Among the records below, determine how many lines have the word "will" in them; output only the number.

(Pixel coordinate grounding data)
+++
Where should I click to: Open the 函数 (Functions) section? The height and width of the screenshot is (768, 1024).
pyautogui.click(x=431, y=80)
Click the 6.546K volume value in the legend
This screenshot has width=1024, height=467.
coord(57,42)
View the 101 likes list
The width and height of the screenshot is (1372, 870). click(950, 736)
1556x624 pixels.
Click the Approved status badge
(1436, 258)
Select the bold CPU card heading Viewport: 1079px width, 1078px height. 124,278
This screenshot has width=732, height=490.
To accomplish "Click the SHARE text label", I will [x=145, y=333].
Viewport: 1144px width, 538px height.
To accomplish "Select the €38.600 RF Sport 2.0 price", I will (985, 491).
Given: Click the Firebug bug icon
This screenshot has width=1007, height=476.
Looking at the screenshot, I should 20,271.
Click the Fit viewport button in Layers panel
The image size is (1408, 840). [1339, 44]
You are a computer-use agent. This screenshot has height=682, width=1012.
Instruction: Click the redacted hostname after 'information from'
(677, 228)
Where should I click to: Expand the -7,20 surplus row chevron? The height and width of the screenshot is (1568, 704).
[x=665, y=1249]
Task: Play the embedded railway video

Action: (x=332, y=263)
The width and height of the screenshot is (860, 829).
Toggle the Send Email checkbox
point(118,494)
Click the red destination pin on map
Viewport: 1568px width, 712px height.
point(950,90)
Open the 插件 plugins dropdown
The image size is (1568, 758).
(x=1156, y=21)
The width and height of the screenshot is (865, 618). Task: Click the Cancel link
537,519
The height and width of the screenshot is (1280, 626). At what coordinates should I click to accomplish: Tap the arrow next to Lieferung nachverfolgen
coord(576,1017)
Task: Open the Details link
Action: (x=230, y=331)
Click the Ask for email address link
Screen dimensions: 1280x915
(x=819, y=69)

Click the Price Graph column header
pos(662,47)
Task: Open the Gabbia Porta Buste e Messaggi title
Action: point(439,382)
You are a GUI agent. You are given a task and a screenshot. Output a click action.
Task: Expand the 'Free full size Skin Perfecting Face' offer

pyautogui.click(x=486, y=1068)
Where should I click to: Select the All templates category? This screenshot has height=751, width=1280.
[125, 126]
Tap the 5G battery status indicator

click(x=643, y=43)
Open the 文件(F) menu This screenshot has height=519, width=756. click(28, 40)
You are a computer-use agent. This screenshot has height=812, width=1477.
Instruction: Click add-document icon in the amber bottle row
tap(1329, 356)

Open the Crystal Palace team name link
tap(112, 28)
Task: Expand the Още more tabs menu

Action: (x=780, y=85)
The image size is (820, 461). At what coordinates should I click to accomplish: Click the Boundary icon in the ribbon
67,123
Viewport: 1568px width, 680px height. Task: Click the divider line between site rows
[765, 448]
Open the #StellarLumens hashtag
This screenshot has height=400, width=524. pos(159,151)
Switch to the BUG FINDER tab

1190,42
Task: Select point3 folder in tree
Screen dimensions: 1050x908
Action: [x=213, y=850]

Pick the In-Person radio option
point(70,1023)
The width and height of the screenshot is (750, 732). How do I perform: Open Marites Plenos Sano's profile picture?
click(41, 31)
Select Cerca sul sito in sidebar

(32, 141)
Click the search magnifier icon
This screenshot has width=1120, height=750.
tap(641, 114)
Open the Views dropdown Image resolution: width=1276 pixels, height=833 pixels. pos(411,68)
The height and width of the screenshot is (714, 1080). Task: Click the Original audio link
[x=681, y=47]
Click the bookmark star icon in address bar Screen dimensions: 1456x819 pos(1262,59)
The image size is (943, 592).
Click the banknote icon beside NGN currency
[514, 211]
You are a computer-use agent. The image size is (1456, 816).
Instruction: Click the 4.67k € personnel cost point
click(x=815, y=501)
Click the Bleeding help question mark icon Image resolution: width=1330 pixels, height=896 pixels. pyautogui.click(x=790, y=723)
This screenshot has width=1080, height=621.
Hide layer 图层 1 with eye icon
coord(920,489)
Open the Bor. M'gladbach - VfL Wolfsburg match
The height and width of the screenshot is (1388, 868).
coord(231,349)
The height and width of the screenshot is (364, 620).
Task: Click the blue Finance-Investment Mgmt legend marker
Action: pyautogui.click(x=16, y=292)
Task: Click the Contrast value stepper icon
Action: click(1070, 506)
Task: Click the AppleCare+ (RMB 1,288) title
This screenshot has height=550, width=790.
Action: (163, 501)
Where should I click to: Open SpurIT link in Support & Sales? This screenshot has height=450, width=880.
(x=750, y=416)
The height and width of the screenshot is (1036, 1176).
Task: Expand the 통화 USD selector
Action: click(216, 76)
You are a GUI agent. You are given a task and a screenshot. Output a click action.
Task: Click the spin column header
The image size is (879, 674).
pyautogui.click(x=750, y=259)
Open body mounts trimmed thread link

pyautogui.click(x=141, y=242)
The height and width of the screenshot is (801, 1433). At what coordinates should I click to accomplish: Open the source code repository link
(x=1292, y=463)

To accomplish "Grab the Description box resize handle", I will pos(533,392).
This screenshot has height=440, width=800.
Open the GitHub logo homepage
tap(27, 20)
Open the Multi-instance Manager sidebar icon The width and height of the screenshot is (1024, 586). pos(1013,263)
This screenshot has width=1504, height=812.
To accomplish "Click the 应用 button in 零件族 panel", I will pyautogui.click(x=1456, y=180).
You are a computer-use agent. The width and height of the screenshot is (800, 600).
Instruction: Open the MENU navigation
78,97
+++
■ **Response for this exercise**: 4